We have done much of what we set out to do in the first Police & Crime Reduction Plan, placing us in a strong position to face the challenges ahead, while acknowledging that there is still a great distance to travel.
These are a few of the achievements the Commissioner and Chief Constable have delivered together with their teams and partners so far:
|Keeping a focus on victims of crime
We’ve moved from being one of the worst performing forces for victim satisfaction to one of the top forces in England & Wales. This is a direct result of listening to people who’ve experienced crime, placing victims at the heart of all we do. We’ve changed the way we record crime to reflect this and we’ll be delivering further improvements to services for victims.
|Tackling violence against women and girls
Identifying domestic abuse at the earliest opportunity is key to keeping people safe. We’ve successfully worked with health and other partners to improve information sharing and to train professionals to know what to look for and how to respond so victims get the services they need. We’ve developed ground-breaking new training for police officers, GPs and Universities, drawing on the experiences of survivors to inform our work.

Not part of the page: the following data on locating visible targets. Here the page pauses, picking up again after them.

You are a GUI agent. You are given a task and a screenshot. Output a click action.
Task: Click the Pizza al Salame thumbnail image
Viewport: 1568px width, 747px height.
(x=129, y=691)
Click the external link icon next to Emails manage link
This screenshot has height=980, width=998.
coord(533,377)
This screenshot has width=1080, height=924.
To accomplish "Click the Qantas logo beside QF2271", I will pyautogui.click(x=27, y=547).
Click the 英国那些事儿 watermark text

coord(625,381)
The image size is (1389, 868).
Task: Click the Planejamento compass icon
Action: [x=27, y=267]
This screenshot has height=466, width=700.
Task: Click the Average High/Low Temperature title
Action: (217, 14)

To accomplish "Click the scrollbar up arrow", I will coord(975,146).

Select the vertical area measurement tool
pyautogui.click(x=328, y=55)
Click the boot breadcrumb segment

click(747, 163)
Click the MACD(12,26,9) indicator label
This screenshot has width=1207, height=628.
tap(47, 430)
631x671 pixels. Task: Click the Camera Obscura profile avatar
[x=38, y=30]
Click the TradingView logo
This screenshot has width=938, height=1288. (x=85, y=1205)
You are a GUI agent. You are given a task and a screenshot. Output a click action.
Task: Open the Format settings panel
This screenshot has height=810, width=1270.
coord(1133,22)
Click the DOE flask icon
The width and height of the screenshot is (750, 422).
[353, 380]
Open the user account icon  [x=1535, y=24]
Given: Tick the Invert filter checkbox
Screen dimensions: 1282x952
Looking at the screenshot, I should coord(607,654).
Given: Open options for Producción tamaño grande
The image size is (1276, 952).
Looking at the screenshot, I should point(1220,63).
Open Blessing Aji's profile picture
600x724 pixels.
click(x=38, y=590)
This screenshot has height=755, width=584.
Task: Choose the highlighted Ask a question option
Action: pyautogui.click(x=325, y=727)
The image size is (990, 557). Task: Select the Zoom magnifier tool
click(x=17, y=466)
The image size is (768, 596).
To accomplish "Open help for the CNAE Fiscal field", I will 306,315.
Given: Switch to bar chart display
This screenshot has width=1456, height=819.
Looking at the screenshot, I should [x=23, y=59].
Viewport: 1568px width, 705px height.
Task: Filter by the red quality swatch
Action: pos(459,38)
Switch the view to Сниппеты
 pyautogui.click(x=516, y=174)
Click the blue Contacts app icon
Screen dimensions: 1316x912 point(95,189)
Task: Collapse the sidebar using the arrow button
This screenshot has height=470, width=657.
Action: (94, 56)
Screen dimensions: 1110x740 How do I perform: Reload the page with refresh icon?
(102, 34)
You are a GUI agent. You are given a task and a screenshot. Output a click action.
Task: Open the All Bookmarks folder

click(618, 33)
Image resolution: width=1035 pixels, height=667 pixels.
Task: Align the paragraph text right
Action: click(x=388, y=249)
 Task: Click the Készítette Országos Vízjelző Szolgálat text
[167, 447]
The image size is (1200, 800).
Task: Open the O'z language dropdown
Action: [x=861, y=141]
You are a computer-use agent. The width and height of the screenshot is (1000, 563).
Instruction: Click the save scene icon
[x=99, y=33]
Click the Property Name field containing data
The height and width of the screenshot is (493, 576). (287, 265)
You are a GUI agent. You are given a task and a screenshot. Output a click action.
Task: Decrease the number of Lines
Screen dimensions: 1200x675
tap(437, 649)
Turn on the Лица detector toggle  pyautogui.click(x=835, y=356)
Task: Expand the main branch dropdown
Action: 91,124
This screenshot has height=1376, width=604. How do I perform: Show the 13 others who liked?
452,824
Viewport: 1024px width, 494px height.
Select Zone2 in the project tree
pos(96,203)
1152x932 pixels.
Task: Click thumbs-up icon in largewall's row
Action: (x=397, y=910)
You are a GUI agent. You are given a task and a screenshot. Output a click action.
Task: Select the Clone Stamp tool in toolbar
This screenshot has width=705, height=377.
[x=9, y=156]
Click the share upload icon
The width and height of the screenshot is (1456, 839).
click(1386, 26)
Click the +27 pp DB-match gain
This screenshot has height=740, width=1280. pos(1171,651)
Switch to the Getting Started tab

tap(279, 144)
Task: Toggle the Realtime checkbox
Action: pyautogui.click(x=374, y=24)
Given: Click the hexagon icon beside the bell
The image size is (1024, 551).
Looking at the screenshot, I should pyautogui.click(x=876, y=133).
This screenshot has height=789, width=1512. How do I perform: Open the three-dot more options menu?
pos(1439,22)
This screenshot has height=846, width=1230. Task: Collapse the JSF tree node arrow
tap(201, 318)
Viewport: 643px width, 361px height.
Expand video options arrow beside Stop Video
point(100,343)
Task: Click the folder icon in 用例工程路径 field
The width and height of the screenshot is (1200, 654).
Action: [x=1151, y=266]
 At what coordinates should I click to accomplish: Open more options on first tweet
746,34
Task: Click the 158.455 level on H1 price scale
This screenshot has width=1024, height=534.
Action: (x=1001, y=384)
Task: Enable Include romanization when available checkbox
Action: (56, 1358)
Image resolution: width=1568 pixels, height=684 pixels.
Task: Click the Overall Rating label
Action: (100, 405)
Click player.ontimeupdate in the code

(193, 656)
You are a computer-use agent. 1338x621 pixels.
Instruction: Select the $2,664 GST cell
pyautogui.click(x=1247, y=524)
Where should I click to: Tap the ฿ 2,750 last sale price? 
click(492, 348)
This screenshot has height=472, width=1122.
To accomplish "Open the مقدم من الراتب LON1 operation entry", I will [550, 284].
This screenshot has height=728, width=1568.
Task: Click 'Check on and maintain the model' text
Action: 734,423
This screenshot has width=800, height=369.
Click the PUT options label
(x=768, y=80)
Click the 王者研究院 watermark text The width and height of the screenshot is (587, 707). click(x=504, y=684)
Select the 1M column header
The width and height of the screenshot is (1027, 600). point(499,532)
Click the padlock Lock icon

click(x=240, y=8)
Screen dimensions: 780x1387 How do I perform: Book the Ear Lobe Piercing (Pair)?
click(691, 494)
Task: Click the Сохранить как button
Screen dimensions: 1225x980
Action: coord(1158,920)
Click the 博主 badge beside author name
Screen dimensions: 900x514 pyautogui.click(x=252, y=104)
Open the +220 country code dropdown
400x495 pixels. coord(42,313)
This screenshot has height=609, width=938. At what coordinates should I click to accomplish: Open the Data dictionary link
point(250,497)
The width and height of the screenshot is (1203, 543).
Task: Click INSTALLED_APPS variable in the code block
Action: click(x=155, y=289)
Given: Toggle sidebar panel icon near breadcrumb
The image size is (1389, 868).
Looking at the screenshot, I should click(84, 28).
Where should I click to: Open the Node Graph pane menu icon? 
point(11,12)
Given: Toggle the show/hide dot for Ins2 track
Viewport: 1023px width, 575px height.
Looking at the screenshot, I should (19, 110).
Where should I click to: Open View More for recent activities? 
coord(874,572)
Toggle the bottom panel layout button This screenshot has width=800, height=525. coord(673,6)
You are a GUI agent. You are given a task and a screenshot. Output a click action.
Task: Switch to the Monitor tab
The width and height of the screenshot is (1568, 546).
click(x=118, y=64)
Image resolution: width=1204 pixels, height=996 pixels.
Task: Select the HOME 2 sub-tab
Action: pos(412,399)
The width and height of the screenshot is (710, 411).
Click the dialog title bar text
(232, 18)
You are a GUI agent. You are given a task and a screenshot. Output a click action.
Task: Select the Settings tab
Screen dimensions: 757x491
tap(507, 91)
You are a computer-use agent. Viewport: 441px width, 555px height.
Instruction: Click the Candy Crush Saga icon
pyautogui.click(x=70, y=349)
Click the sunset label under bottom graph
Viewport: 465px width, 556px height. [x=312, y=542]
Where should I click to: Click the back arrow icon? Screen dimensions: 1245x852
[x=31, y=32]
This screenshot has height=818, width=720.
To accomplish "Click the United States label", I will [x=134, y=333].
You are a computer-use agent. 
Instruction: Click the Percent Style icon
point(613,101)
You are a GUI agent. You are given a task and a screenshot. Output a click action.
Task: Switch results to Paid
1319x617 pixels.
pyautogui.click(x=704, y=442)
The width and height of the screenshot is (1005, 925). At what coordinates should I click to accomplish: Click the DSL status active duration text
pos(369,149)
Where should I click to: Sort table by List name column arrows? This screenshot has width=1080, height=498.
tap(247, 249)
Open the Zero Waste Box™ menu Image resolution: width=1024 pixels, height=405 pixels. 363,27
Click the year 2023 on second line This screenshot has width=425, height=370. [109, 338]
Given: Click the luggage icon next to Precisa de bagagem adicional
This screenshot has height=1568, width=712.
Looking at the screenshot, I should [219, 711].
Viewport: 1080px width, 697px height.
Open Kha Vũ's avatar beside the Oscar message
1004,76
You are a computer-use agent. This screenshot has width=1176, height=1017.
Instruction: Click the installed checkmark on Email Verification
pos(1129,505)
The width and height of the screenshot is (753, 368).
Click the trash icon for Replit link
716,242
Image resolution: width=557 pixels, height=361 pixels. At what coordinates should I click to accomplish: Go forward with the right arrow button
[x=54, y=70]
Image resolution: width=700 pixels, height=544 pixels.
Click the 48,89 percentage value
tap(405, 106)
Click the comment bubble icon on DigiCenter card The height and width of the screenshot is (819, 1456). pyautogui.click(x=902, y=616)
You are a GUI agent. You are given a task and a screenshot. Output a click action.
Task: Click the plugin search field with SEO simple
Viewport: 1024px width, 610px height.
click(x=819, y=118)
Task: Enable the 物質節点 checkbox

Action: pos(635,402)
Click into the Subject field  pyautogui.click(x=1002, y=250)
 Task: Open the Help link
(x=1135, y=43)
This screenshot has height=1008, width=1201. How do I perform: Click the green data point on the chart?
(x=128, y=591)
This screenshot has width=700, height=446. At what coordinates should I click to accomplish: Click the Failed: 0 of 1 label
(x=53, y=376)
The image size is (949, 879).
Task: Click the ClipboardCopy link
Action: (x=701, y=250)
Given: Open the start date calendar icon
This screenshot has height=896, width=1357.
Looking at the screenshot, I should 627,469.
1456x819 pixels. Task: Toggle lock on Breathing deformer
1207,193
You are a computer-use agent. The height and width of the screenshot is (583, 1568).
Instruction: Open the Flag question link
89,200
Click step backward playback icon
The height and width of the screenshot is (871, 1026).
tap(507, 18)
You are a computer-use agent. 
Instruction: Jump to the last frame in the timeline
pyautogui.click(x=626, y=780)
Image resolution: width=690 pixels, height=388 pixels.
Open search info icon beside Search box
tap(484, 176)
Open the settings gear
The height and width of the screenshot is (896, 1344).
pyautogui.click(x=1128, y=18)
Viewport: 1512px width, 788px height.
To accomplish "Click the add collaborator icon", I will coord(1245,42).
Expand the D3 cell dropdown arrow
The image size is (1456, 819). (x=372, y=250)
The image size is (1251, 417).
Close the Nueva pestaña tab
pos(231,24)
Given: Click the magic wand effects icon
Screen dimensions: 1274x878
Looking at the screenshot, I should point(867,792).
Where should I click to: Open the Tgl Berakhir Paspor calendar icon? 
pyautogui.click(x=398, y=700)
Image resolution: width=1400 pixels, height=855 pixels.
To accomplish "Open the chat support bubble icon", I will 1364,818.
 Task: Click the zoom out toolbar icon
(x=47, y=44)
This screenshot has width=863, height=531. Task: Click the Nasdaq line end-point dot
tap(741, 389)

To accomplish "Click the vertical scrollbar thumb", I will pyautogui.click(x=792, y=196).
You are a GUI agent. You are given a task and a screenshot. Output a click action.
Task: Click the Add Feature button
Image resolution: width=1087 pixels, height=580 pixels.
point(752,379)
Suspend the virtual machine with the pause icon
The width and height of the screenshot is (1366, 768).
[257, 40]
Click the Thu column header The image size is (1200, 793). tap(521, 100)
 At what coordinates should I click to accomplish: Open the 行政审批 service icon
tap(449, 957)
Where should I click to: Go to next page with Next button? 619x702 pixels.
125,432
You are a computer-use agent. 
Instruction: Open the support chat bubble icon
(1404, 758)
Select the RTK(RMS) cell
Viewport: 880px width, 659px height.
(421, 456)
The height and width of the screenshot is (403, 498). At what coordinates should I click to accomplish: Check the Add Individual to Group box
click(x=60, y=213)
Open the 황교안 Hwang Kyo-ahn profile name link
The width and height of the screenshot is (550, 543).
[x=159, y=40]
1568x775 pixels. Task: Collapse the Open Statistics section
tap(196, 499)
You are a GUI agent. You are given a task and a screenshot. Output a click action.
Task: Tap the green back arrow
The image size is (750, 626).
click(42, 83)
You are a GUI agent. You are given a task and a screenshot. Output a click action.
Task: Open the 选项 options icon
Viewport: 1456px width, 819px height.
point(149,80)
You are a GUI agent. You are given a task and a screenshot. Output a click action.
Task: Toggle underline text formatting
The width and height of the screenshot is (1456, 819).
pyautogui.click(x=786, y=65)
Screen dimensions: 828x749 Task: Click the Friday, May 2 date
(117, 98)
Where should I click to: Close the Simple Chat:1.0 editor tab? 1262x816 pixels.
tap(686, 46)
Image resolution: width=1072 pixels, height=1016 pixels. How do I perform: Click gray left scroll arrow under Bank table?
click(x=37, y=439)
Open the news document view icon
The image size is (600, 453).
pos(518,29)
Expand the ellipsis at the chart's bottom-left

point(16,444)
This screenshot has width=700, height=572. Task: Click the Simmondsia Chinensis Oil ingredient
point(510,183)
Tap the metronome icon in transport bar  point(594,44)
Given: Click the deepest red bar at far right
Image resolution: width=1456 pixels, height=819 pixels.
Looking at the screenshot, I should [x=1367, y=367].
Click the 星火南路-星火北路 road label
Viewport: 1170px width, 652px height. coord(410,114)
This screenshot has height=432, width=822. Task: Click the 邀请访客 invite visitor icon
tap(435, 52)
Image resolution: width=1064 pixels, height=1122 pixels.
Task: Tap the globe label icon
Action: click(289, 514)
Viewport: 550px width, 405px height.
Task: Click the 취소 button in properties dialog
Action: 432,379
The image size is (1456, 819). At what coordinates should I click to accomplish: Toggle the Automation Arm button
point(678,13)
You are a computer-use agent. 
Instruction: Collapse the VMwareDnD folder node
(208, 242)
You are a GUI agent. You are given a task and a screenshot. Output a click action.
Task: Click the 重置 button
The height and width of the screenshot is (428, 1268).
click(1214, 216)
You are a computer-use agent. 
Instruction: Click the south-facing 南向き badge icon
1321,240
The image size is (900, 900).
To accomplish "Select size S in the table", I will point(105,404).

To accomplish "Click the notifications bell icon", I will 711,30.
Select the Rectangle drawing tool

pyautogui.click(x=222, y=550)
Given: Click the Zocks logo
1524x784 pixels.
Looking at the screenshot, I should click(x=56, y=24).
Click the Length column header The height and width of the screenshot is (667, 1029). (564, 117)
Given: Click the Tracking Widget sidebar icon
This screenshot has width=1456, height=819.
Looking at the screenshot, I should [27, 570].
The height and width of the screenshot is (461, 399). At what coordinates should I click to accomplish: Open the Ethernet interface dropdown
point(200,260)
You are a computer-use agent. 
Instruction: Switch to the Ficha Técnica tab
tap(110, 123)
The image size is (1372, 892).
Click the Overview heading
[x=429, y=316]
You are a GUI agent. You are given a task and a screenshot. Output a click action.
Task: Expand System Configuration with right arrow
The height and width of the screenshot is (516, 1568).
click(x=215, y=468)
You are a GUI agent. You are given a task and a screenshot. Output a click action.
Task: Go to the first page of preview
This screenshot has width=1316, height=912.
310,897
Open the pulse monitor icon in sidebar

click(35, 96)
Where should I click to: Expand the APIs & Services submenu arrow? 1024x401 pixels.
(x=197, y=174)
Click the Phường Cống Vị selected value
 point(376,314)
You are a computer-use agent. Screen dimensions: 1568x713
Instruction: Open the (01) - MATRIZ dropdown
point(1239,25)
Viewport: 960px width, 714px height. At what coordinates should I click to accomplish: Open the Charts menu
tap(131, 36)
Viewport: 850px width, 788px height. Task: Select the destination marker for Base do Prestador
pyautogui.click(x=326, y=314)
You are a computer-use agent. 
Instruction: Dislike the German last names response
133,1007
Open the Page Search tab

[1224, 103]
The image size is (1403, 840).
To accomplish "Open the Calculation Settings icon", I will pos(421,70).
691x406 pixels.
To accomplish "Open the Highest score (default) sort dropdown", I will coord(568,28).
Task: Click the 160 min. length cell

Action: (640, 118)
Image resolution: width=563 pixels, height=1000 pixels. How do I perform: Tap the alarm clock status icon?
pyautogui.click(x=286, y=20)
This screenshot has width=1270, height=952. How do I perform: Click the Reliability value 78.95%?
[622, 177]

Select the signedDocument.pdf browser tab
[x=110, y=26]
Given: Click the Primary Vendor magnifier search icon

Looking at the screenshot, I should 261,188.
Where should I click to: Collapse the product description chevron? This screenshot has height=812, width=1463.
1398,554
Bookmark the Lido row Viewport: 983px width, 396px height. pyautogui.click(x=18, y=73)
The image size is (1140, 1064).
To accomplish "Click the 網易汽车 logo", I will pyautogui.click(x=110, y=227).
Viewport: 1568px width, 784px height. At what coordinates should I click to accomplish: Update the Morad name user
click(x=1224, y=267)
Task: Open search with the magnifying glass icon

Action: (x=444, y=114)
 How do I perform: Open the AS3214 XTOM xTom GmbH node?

|Protecting vulnerable people
We’ve reviewed the on-going work in South Wales to address child sexual exploitation, resulting in a partnership action plan to help keep all our children safe from online grooming and other forms of abuse. We are supporting victims of crimes targeted because of their race, gender or sexual orientation. We are helping older people to feel safe by tackling the growing issue of scams, including online crime by embedding advice from Get Safe Online on our website.
|Using technology in the fight against crime
We’re revolutionising policing through technology. Programme Fusion is a collaborative venture between South Wales and Gwent Police, helping both forces cut crime, reduce costs, and provide an effective, efficient police service by ensuring our officers are using the latest technology, giving them the information they need, when they need it.
|Delivering a more representative workforce
We’ve changed the way we do things to make sure that our future workforce will be more representative of the communities we serve. We provide support for people from BME backgrounds who are interested in a career with us including events to promote the range of roles within the police service to young people from different backgrounds who may not otherwise have an opportunity to learn about the police. We will actively champion women in the workplace.
|Working to reduce violent crime
Public Health Wales and other partners worked with us to improve information sharing to target resources where they’re needed most. We’ve delivered the Swansea Help Point and the Know the Score: #DrinkLessEnjoyMore campaign to make our city centres even safer at night. We take a zero-tolerance approach to sexual predators and we’re training door staff and others to spot perpetrators and those at risk from them.
|Delivering a more efficient Criminal Justice System
We’ve worked with partners to merge the boards which provide the strategic direction for the Criminal Justice System in South Wales, making things more efficient. The Commissioner has also established a scrutiny panel to enable Criminal Justice partners, including magistrates’ representatives, to assess whether out of court disposal orders are being used correctly and effectively.
|Supporting young people
Our Police Youth Volunteer Programme is being rolled out to young people in Communities First areas of South Wales. We’ve extended the pilot of the custody triage scheme in Cardiff to support 18 to 25 year olds and to divert young people away from the Criminal Justice System. We have funded schemes which support a reduction in offending behaviour by young people by offering alternatives to crime.
|Tackling anti-social behaviour
Victims can now have a say in the types of punishment their perpetrators face – we’ve asked people what remedies they think should be available and we’re using the principles behind restorative approaches. Victims can easily instigate a review of their case via the Community Trigger if they are unhappy with the response they’ve had. We’ve worked with local authorities and social housing providers to make sure the process is easy to use and consistent across the force.